The proper height for hanging photos varies by the location in which they are hung. In areas such as hallways where photos are viewed from a standing position, the center of an individual picture should be at standing level, which varies between 60 to 66 inches from the floor. When hanging a grouping of pictures, the center of the grouping should be at standing level, eye level or gallery level, which all refer to the standard height of 60 to 66 inches from the floor. When hanging parallel rows of pictures, lightly pencil in a level center line 63 inches above the floor. Hang the top row 1 inch above and the bottom row 1 inch below this line, separating the rows by 2 inches.
A picture rail provides one of the most versatile options for displaying pictures in a hallway. With this method, you simply set the frames on the ledge and lean them against the wall, overlapping them for a layered effect.
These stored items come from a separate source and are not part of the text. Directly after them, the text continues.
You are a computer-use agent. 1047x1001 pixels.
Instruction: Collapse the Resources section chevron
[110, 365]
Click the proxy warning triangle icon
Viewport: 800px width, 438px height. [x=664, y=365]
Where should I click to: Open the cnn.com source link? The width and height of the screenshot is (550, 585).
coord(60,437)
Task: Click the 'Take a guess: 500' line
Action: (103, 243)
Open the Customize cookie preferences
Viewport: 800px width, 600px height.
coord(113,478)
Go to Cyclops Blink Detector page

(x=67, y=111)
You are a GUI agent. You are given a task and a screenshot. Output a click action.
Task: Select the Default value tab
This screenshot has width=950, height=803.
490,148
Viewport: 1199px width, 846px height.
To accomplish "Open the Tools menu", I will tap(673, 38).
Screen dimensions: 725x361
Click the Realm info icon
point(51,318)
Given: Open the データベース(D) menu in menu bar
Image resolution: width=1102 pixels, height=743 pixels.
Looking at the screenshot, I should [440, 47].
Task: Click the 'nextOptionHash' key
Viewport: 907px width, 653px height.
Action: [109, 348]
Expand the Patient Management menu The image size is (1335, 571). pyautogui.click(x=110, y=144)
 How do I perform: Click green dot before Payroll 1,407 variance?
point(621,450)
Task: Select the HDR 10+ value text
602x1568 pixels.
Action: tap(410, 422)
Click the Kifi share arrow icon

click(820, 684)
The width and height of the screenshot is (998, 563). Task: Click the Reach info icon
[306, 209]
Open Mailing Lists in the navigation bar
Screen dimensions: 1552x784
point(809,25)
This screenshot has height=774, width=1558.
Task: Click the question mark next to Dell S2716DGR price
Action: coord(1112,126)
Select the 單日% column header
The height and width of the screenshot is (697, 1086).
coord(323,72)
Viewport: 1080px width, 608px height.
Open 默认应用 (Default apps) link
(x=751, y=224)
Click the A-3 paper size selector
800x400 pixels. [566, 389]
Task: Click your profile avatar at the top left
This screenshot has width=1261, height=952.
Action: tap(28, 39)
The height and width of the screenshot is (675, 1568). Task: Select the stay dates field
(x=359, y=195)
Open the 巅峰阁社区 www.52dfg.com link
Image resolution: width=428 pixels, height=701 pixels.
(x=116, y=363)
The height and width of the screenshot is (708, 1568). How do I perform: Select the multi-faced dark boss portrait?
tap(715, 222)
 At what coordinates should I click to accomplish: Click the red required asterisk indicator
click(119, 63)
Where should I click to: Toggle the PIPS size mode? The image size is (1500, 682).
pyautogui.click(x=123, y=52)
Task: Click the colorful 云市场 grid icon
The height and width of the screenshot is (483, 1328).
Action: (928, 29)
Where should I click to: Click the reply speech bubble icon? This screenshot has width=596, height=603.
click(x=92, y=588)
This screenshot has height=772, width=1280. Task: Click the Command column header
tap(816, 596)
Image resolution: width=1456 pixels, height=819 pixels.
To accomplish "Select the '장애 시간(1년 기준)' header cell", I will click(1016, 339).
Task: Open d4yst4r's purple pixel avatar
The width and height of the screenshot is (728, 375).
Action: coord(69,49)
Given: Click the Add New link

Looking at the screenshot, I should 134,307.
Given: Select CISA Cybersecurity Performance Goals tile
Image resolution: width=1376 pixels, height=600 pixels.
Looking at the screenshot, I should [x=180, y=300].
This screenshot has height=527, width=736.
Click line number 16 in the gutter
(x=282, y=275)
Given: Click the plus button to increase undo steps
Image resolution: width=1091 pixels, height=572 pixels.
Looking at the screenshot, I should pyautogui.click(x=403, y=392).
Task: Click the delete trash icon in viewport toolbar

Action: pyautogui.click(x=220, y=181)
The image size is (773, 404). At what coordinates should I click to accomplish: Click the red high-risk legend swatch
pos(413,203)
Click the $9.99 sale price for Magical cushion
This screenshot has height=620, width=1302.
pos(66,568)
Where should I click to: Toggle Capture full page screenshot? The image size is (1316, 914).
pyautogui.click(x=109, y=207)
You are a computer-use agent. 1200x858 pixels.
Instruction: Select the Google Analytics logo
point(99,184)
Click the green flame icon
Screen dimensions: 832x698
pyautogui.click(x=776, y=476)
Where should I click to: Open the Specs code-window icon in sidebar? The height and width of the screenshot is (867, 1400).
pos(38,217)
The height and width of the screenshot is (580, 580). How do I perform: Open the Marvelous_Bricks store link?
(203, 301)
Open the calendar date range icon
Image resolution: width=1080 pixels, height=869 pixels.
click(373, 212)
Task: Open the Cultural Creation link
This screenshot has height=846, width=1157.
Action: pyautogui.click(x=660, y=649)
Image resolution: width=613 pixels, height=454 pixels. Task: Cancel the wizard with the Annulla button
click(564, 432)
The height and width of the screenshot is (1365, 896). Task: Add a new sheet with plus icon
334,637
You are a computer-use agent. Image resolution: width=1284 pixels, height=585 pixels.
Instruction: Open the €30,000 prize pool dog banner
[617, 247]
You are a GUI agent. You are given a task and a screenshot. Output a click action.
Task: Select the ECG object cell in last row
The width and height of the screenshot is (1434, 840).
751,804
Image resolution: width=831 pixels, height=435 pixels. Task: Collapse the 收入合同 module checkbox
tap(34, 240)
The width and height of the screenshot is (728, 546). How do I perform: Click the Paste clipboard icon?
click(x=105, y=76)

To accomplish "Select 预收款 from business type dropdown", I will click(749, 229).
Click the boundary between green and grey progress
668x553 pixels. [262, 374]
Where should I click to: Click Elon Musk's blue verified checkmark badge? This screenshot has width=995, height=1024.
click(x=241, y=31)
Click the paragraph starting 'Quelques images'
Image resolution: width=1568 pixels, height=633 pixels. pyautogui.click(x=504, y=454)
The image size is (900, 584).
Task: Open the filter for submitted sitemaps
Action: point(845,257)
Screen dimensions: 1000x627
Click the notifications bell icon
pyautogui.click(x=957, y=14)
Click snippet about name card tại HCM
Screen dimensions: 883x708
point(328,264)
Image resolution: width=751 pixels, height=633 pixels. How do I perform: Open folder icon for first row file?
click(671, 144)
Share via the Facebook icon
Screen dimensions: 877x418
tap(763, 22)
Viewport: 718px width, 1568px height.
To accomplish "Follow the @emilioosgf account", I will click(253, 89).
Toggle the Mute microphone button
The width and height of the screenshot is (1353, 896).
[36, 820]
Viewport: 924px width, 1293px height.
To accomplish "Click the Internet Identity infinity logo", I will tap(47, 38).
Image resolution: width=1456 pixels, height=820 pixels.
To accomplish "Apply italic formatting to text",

You can easily rearrange them, add new ones and relocate or remove others. The rails are only 3 1/2 inches deep but may crowd a standard 36-inch hallway. Consider using the rails in hallways 42 inches or wider. Use rails at varying lengths and installed at different heights for added interest. The maximum recommended height for picture frames displayed on a 3 1/2 inch rail is 15 3/4 inches, as anything taller won't stand on the ledge properly and may fall.
Repeat an accent color used on furniture, window treatments or a carpet runner with colored frames, using a light neutral such as white or cream on mats. To make the hallway appear wider, match the frames and wall color or use thin, streamlined chrome frames and large, generous white mats. Large, light-colored frames hung in horizontal rows also keep narrow hallways from becoming overwhelmed with multitudes of smaller frames in dark colors, which can make the hallway look narrower. Install directional light fixtures, recessed lights or track lights to enhance your display. In a wide hallway or stair landing, add a bench with decorative accent pillows or a console table holding a few collectibles. Mix in mirrors, masks and other wall-mounted artifacts to break up large expanses of framed photos, adding dimension and interest to hallway galleries.